# CSCS530 Midterm

#### Ruoyan Sun
#### April 27, 2015



## Smoking Model Outline

###Goal
We will examine individual smoker's decision to quit smoking and how their decisions influence others via socia interactions. 

### Justification
Due to the heterogeneity of individual smoker in the model, we use Agent Based Modeling (ABM) to model each individual as an agent and study the agent's decision making process. In addition, given the social contagion of smoking, we will construct social networks in the model to mimic social interactions and use network analysis to investigate how smoking cessation spreads on a network. Thus ABM and social network analysis are necessary in this study. ODE models cannot adequately address the heterogeneity nor the social network structure of the population. 

###Outline
-implement smoking prevention programs

-implement smoking treatment programs

-observe natural progress of smoking population without interventions, pay attention to whether smokers/non-smokers form clusters

-compare effectiveness of intervention programs by observing the number of smokers in the network and corresponding social network structure

-Observe smoking prevalence as well as smoking cessation rate at each time step

We then break the model down into serveral pieces to better describe it: 

###I. Space
In the model, we have a social network space that follows a power-law distribution at the baseline. Then a randomly selected 10% of the links rewind at each time period. Agent will be assigned index to better track their friendships in the network. 

###II. Actors
####A. People

In this model, people are individuals who are smokers. And they have the following properties: 

####Properties
1. age: how old is the person? We only look at adults between 21 and 64 years old. 
2. gender: what is the gender of the person? Male or female.
3. ethnicity: what is the person's ethnicity? Here we use white, black and other to simplify the model. 
4. socal_class: what is the social class of the person? We use a binary variable, low vs high-income. 
5. education: how much education has the person received? We use 3 categories: below hight school, high school graduates, college or higher. 
6. is_smoker: is this person a smoker? 
7. smoking_cessation: what is the probability that a perosn will quit smoking? The value of this variable is calculated as a function of variables from 1 to 5 listed above. 
8. success_rate: what is the probability that the person will quit smoking successfully? We will set this value to be the same across population. 
9. prob_smoking: what is the probability that the person will start smoking if non-smoker? A randomly assigned value from a uniform distribution. 
10. id: what is the id number of the agent? Each agent will get a unique index number from 1 to 10,000.

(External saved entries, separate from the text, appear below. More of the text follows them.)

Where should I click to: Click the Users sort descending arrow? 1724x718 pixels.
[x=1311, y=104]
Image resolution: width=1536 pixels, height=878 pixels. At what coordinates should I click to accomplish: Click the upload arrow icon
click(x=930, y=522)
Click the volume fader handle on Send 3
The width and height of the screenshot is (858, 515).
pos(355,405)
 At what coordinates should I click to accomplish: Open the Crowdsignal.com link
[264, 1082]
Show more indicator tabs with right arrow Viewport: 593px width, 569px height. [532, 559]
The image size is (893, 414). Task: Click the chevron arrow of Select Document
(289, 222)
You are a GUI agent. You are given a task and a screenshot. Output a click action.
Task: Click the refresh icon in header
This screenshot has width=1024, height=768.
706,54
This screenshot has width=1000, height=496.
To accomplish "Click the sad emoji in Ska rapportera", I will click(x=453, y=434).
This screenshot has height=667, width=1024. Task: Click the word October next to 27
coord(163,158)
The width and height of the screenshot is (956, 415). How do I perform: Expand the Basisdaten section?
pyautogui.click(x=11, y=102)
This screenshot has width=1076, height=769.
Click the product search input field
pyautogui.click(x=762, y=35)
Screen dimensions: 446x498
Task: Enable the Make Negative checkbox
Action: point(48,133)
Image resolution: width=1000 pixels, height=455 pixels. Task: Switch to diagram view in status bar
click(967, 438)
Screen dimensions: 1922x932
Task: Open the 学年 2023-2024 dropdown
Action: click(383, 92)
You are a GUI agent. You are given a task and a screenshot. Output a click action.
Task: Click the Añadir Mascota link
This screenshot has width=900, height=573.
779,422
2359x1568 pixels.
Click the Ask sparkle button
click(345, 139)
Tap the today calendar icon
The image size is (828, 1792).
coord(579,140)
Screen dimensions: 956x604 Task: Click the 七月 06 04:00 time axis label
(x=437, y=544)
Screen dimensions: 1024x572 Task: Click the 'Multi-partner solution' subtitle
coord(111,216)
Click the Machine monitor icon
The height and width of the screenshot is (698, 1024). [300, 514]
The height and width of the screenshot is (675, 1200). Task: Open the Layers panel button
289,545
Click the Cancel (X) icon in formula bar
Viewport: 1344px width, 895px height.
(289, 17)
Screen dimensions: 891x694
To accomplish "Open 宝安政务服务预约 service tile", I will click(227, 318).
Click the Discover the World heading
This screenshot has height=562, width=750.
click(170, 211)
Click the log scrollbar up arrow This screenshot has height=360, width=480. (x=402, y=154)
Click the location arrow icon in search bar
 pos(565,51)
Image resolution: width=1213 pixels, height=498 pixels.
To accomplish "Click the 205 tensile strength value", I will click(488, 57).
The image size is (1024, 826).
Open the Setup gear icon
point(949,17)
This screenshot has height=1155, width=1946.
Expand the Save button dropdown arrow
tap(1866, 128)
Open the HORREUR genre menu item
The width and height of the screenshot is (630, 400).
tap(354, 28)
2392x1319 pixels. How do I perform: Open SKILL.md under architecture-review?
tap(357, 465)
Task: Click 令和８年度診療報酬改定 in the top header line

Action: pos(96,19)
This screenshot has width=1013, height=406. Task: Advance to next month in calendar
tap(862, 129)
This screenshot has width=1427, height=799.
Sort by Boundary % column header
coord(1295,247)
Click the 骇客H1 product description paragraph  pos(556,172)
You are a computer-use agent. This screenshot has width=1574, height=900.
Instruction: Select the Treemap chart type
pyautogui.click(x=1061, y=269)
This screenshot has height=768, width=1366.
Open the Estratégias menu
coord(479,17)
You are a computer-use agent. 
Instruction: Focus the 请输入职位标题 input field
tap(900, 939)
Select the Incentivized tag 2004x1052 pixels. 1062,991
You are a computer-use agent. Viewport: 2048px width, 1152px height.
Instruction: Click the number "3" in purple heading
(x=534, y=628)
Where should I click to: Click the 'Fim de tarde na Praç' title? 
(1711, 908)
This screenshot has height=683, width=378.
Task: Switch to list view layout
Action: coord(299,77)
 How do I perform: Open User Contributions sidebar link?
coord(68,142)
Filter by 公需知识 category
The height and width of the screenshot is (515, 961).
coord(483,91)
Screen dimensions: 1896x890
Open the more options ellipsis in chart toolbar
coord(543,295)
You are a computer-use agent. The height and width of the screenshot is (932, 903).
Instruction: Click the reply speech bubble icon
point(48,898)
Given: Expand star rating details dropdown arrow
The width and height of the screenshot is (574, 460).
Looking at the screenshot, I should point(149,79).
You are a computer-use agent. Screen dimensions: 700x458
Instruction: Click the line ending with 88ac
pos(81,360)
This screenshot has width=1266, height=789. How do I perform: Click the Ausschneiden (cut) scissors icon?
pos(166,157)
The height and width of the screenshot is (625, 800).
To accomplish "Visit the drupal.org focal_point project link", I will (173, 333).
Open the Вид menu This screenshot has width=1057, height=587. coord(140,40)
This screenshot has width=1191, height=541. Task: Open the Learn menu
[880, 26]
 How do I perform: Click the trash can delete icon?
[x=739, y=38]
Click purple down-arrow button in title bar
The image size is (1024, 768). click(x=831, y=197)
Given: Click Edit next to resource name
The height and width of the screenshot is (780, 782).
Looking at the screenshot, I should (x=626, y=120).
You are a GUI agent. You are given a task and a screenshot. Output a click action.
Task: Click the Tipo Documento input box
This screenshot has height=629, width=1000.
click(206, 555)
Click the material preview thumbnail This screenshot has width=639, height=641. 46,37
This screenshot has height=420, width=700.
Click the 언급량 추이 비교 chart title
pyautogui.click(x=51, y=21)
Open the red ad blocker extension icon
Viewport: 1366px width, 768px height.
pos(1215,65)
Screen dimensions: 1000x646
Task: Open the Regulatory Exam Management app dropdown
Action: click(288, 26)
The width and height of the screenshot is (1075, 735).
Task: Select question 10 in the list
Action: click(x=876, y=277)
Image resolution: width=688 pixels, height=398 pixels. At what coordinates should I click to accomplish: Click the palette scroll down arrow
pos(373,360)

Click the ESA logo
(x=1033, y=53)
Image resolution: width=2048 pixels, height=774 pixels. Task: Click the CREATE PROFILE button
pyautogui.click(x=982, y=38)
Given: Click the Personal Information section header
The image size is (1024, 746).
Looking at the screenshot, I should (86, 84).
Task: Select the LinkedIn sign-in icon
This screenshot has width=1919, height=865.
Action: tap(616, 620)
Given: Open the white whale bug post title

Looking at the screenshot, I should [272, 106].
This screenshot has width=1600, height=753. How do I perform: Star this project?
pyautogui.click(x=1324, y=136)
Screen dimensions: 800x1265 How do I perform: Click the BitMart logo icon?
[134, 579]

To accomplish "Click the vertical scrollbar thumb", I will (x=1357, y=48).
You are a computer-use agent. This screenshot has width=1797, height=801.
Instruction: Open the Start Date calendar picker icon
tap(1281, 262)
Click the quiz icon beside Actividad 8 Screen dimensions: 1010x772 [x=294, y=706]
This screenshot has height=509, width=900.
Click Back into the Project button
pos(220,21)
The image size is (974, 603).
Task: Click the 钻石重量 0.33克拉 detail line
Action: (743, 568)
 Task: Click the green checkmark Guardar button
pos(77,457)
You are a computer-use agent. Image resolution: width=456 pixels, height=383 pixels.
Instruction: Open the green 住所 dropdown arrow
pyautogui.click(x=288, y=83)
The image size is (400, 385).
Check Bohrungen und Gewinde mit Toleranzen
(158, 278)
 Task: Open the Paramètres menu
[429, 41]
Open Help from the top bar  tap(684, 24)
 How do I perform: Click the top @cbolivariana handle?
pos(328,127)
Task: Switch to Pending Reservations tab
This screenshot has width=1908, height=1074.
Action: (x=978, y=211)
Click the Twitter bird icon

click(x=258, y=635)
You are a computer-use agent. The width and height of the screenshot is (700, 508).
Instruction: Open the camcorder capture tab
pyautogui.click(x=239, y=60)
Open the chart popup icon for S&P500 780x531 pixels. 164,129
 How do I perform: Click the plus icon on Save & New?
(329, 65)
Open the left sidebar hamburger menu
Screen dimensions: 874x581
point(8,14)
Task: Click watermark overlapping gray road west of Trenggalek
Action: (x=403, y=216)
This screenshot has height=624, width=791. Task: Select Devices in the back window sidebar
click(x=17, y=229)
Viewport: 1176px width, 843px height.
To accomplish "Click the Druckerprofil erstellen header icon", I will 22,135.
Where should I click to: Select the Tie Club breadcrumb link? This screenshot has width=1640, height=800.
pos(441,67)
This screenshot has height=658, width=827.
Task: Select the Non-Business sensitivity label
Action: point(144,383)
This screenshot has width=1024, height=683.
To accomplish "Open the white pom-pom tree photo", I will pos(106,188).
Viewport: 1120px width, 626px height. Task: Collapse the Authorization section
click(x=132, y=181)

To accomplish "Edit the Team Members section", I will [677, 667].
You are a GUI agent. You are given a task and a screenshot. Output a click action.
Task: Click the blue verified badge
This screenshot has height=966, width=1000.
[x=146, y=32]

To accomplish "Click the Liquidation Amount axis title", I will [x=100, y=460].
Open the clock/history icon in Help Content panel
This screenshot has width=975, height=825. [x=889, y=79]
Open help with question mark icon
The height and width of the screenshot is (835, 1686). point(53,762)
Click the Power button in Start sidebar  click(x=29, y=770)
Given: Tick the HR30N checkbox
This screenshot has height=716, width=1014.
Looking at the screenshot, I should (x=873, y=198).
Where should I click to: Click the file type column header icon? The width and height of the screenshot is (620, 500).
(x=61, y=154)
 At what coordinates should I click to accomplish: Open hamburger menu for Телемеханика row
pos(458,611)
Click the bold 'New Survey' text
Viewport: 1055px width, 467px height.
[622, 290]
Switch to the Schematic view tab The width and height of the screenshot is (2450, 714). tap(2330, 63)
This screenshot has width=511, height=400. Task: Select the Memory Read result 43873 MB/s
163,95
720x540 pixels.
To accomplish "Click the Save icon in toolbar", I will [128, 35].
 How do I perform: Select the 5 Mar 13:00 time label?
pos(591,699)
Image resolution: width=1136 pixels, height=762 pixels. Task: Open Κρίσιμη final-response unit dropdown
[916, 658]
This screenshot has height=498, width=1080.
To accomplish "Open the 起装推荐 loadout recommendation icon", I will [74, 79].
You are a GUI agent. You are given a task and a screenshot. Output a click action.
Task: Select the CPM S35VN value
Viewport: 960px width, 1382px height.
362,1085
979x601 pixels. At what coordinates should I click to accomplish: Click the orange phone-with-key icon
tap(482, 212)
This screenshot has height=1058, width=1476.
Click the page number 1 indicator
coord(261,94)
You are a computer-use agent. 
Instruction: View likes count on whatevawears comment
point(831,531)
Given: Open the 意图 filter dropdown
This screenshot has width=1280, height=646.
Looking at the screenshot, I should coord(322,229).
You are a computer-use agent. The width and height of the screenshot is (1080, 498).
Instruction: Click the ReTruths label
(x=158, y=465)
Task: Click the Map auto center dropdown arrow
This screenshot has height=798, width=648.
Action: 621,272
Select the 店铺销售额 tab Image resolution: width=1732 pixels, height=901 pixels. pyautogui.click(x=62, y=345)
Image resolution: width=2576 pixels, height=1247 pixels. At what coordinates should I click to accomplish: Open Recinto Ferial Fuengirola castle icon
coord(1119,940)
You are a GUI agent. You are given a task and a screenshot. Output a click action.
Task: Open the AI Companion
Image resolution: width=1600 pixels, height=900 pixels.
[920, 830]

For their step function, agent will perform the following:
1. evaluate the probability of smoking cessation, then draw a random number from 0 and 1, if the random number is bigger than the probabiliy, then might quit smoking. Otherwise will stay as a smoker at this time period. 
2. based on success_rate, we randomly pick a certain porportion of the population to quit smoking successfully. These people will stay as non-smoker at this time period. 
3. evaluate the number of friends they have at this time period. 

####B. Network
A social network exists within the population with the following properties: 

#### Properties
1. size: how big is the network? The number of nodes is the same as the size of the population, which is set to be 10,000. 
2. type: what is the type of the network? Here we set it to be a scale-free network. 

For their step function, network sill perform the following:
1. evaluate the number of edges each node has. 
2. pick 10% of the edges randomly and rewind them. For the rewinding process, half of the edges will rewind randomly while the other half will rewind to connect only agents with same ethnicity and social status. 

###III. Initial Conditions
#### A. People
- people will be randomly distributed throughout the network using a uniform distribution with replacement. And the corresponding characteristics will also be randomly assigned to them using uniform distribution with replacement.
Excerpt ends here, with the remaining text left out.